Ceci étant, la sensibilisation reste encore et toujours - et c'est malheureux - le premier pilier de la transformation nécessaire. Les actes du niveau 4, même pseudo-violents (jeter de la soupe sur des vitres, occuper un rond point, passer une barrière sur un site industriel en Allemagne), n'ont pas d'autre objectif.

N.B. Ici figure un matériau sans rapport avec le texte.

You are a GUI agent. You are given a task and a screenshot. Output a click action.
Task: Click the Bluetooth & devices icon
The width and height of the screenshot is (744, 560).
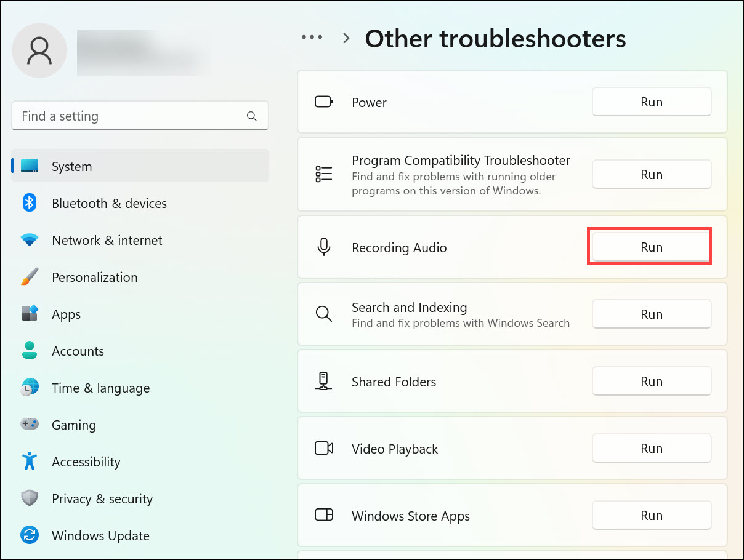[30, 203]
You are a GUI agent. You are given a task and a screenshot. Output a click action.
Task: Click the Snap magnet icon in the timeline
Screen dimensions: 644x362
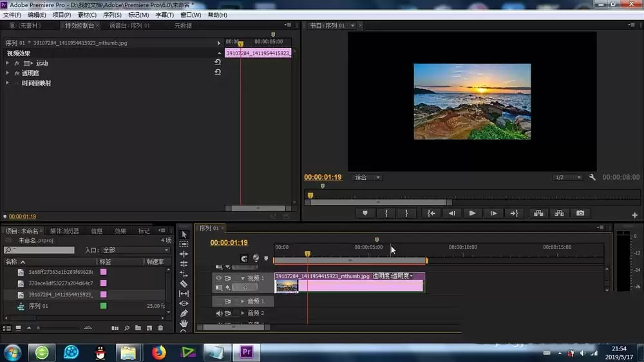coord(244,258)
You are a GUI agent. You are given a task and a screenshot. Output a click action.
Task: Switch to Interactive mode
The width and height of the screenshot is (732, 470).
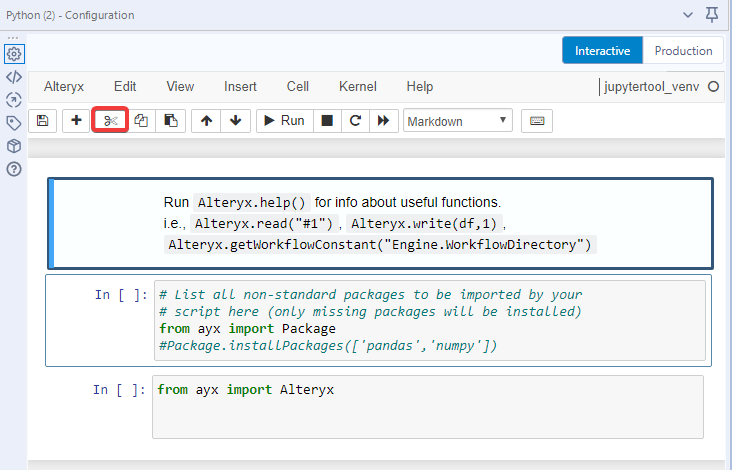pos(602,51)
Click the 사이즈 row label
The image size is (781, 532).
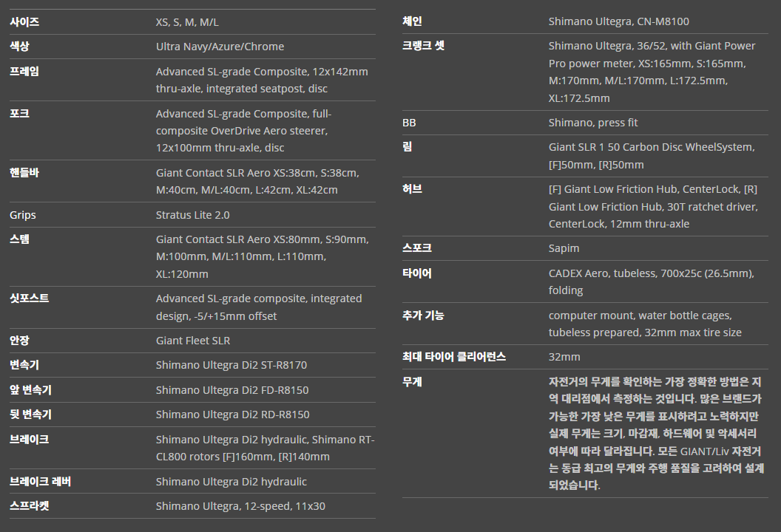coord(24,22)
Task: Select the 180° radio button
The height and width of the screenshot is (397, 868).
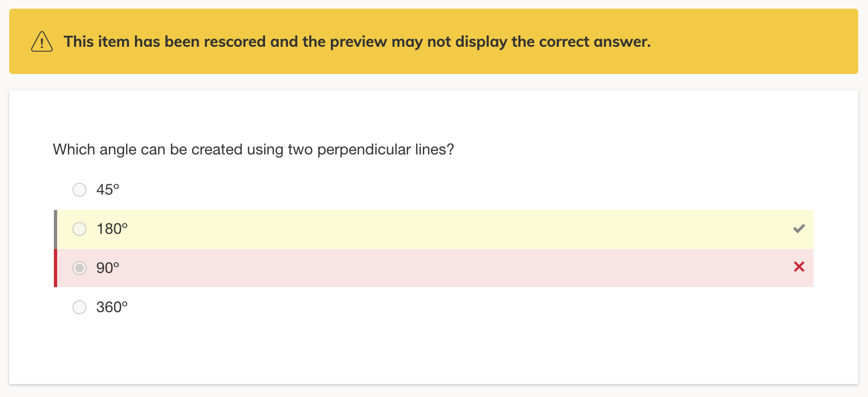Action: pyautogui.click(x=79, y=229)
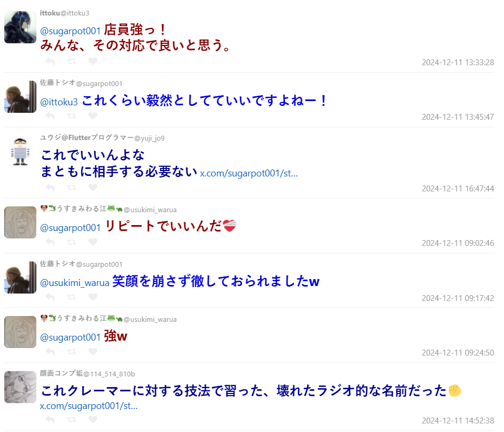Reply to the 強w tweet
Viewport: 504px width, 432px height.
[50, 352]
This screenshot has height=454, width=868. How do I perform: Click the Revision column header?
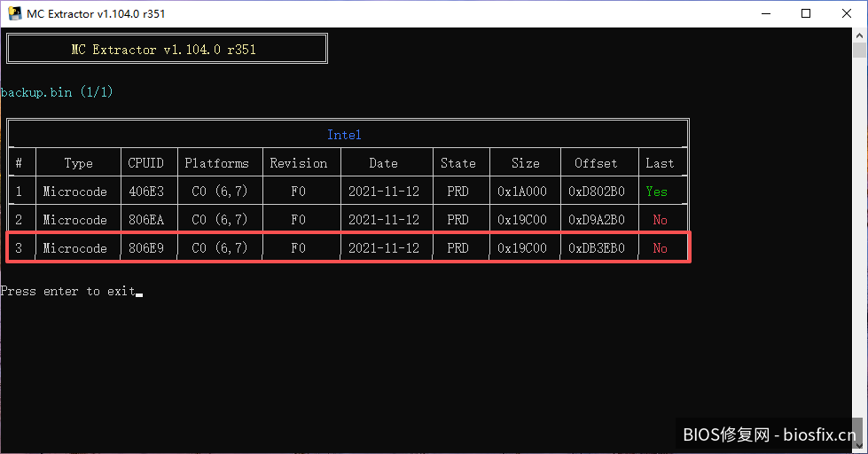[299, 163]
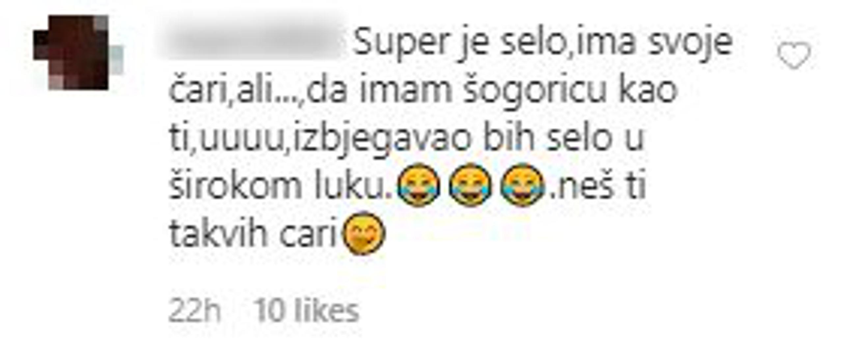Click the 22h comment timestamp
The height and width of the screenshot is (355, 868).
pyautogui.click(x=194, y=311)
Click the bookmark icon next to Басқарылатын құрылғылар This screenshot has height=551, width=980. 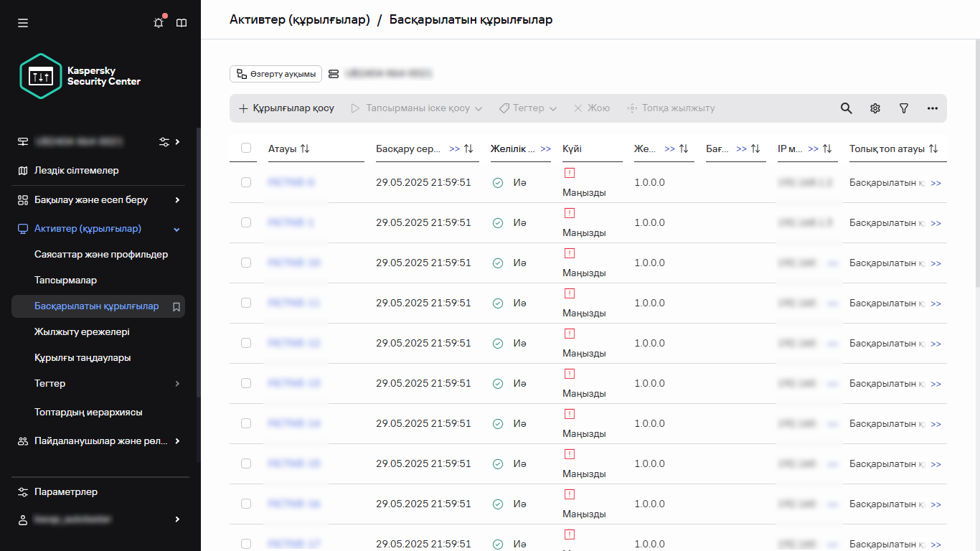coord(176,306)
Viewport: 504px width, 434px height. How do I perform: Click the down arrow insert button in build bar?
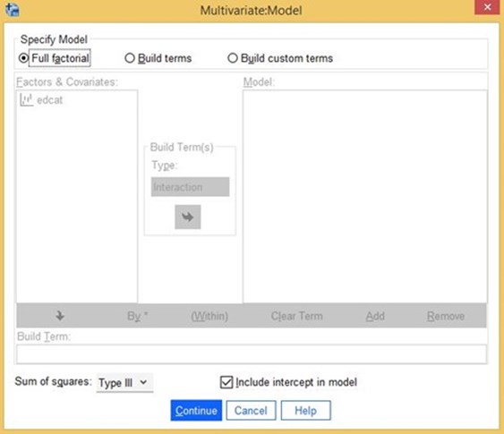point(60,316)
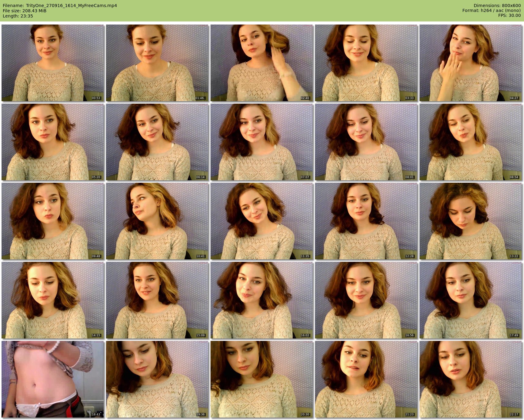524x420 pixels.
Task: Click the filename text in the header
Action: [60, 6]
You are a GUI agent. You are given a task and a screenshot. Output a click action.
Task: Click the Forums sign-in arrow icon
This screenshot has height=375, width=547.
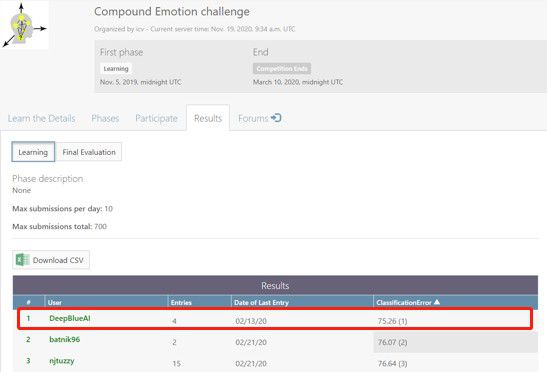coord(276,118)
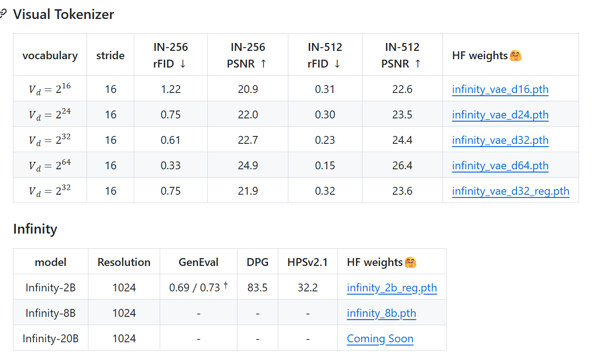Image resolution: width=592 pixels, height=364 pixels.
Task: Click the GenEval column header
Action: pyautogui.click(x=199, y=262)
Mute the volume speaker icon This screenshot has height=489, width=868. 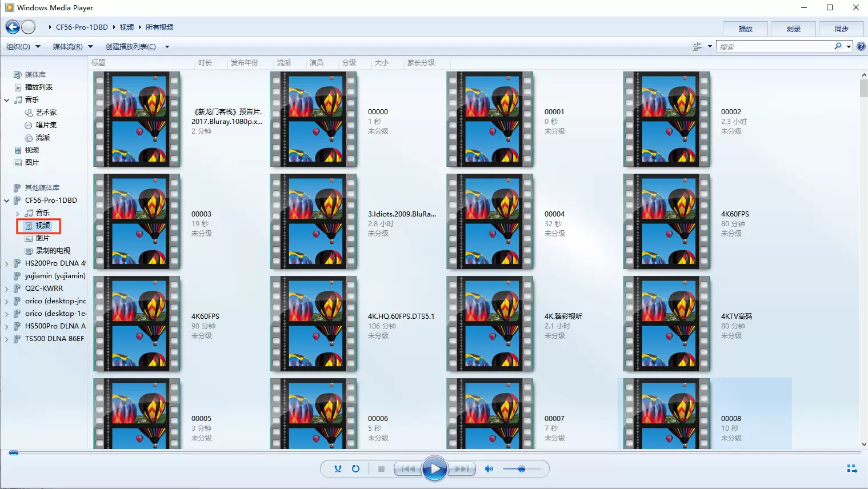point(489,469)
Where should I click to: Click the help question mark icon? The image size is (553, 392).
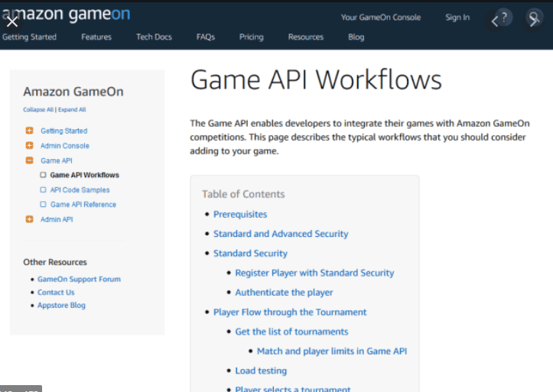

Je suis sûr que certains activistes trouveront cela un peu fade, mais plus qu'une montée au niveau "révolution" pour tous, j'espère que l'éco-anxiété offrira le vrai moteur réellement nécessaire à ce stade: un grand accord entre les niveaux 2, 3, et 4 pour soutenir - ouvertement et le plus visiblement possible - toute action et tout mode de pensée qui permette de monter directement au niveau 5, celui d'un monde encore viable.